Tout d’abord nous savons bien que plus on avance dans le 21ème siècle, plus le besoin de la coopération devient évident. La planète devient très petite en terme de temps et de distances. Or, l’Afrique est toujours profondément fragmentée, et elle doit se rendre compte qu’au 21ème siècle, il ne lui sera pas possible de suivre de façon fragmentée. La fragmentation va du continent jusqu’au micronations (Wangari Maathai trouve le mot tribu péjoratif et préfère utiliser micronation, ndlr) parce que les Etats-nations d’Afrique n’ont pas été capables de créer une unité entre elles. Il n’y a pas eu d’effort pour les rassembler. En Europe, ou dans de nombreux autres pays, vous verrez que les micronations ont été rassemblées soit par la force, soit par le besoin de s’unir. Mais les micronations d’Afrique n’ont pas eu cette opportunité ; elles n’ont jamais ressenti le besoin de s’unir. Alors, elles se sont assemblées en plusieurs Etats-nations fragmentés. Et, en ce moment les élites africaines se battent pour le pouvoir et pour le contrôle des ressources en utilisant cette fragmentation. C’est pour cela que les micronations sont devenues un outil de pouvoir très puissant en Afrique. L’un des défis de l’Afrique c’est d’abord qu’elle a besoin d’unité, et que les fondements de cette unité, ce sont les micronations. Elles doivent coopérer aussi vite que possible. Ainsi naîtra le rêve des aïeux de l’Union africaine : une Afrique unie.

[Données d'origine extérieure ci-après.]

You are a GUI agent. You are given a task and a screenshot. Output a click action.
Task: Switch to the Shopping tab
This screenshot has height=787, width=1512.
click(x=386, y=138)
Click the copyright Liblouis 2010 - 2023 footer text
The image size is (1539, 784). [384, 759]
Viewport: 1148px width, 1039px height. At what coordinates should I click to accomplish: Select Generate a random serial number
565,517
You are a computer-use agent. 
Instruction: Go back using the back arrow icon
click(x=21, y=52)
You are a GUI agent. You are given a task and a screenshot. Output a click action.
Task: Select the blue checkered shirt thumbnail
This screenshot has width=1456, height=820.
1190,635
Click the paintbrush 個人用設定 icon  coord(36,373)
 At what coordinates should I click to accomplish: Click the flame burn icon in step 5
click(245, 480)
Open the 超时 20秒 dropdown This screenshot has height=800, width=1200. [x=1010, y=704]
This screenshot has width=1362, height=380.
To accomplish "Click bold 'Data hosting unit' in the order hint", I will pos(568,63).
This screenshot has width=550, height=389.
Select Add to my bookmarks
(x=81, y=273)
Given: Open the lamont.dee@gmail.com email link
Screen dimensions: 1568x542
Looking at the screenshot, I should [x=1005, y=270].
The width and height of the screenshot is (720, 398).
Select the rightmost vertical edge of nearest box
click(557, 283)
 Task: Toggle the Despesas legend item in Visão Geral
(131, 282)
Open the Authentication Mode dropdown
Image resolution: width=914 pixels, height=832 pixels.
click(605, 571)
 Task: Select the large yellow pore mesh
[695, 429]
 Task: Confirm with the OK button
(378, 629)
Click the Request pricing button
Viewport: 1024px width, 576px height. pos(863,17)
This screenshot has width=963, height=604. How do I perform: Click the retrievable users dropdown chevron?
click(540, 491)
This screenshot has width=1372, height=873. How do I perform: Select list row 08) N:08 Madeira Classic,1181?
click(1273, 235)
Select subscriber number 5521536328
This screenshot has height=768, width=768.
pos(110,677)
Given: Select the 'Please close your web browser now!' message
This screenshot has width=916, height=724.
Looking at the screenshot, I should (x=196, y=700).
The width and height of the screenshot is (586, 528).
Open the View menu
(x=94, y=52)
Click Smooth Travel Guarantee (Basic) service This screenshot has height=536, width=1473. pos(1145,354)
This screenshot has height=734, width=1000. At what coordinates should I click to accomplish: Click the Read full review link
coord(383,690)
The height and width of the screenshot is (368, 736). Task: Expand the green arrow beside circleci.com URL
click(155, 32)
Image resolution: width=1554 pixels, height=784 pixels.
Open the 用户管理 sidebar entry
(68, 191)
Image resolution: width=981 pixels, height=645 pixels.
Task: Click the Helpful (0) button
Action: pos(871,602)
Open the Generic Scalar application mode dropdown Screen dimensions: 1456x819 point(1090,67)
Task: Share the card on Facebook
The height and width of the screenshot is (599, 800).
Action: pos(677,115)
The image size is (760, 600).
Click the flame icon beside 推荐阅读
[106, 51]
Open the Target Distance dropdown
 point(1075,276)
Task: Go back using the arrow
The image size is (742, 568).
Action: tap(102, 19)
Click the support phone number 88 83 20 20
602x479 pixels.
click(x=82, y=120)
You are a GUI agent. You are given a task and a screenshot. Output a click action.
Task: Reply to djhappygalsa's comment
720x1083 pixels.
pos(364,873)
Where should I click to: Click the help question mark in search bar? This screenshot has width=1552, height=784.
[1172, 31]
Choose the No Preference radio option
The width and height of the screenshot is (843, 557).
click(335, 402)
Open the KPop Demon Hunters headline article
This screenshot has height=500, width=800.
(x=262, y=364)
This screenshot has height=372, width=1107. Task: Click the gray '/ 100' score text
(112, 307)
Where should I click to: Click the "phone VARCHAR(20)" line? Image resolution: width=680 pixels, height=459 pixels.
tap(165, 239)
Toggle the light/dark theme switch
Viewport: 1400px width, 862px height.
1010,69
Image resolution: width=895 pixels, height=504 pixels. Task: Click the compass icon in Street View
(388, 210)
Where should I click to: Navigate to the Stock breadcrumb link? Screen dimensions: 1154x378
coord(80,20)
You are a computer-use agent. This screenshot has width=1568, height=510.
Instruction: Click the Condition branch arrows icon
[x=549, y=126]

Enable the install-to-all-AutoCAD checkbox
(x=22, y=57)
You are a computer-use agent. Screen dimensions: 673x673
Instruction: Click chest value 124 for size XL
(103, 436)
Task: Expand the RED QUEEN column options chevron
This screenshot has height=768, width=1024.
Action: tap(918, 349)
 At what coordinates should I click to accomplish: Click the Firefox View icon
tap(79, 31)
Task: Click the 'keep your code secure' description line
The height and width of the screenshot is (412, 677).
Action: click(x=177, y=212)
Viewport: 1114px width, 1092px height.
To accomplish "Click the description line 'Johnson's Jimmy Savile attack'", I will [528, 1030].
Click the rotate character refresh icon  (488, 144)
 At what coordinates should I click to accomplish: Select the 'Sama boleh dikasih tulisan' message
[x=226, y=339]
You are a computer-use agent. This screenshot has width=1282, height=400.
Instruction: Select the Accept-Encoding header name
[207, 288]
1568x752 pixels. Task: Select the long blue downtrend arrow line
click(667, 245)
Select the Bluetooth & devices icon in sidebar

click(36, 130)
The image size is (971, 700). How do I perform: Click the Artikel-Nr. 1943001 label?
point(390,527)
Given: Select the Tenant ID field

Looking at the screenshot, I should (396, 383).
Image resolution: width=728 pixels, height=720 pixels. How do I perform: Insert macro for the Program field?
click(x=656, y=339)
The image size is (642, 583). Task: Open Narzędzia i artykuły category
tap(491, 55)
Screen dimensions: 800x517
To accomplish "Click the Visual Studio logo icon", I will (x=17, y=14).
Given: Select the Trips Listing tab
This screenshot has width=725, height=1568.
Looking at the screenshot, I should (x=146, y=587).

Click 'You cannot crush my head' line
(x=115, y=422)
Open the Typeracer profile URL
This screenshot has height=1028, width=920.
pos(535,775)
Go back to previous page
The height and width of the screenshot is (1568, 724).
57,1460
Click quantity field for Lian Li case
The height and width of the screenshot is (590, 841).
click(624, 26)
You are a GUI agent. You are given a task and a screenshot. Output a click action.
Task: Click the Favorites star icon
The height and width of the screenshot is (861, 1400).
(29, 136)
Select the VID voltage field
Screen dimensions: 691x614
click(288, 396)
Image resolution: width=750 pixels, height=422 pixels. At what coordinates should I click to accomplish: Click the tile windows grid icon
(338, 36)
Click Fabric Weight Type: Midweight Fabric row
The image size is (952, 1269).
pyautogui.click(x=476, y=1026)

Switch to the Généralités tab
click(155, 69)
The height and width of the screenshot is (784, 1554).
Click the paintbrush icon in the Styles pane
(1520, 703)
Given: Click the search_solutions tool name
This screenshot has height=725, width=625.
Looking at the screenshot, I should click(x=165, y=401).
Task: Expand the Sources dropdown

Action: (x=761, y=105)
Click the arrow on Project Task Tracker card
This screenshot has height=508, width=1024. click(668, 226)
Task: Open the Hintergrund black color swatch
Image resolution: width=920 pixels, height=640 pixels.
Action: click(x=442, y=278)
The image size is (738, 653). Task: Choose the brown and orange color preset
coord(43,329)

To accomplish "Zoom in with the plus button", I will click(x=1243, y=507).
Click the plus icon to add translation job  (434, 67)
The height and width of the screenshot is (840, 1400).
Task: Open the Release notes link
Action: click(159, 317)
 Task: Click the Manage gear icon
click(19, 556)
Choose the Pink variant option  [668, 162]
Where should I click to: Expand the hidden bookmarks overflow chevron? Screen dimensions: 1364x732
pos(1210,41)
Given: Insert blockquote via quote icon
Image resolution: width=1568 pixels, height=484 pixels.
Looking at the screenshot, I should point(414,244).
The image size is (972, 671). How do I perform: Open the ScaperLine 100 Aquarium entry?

Il ne faut plus nier leur importance, les détruire, les criminaliser. Ensemble, elles pourront créer une Afrique capable de réduire les conflits et se concentrer sur le progrès. L’Afrique n’a pas le luxe de prendre aussi longtemps que l’Europe ou la Chine avant de s’unir, car elle fait partie du monde où le temps et l’espace se contractent, et, il lui faut avancer plus vite qu’aucun autre. Sans une union semblable à celle des blocs Europe, Amérique et Asie, l’Afrique restera vulnérable et affaiblie. Elle ne pourra pas participer ni à la gouvernance mondiale ni à la distribution des ressources. Alors elle ne pourra pas continuer à assurer une bonne qualité de vie pour son peuple.
Quelle est votre vision future de l’Afrique ?
J’ai évidemment deux visions pour l’Afrique. D’un côté, mon espoir et de l’autre ma peur/ ce que j’espère, c’est une Afrique unie, mieux éduquée et sur le devant de la scène mondiale, une Afrique où les élites se soucient de leur peuples et le protège de l’exploitation. J’ai beaucoup d’espoir pour l’Union africaine et je pense que c’est une bonne nouvelle laquelle nous devrions faire bon accueil. Il faut avant tout accélérer l’unification, car sans cela je ne nous vois pas réussir au 21ème siècle ni aux siècles suivants.
Ce dont j’ai peur, c’est d’une Afrique incapable de se rassembler et de s’unir assez vite, incapable de se mettre d’accord et de cesser des conflits à temps. Une Afrique qui n’aura pas la capacité de résister aux pressions qui vont venir de l’extérieur, particulièrement à cause de ses ressources.
L’Afrique n’est pas encore développée, mais cela lui donne une opportunité. Elle a tellement de ressources. Tant que l’Afrique n’est pas unie, ces ressources ne peuvent être protégées de façon à ce que le peuple de la région en bénéficie. Si vous avez une Afrique faible et fragmentée, vous aurez l’Afrique dont j’ai peur, et c’est une Afrique qui va se faire piller, où des pouvoirs viendront drainer autant de ressources que possibles tout en laissant la majorité du peuple africain pauvre et misérable. Ces pouvoirs continueront à prétendre qu’ils sont là pour aider et soutenir le peuple alors qu’en réalité, ils ne feront qu’exploiter ses ressources. J’ai deux images dans ma tête, et l’une des raisons qui m’ont poussée à écrire ce livre. Ce que je veux éviter c’est la seconde image.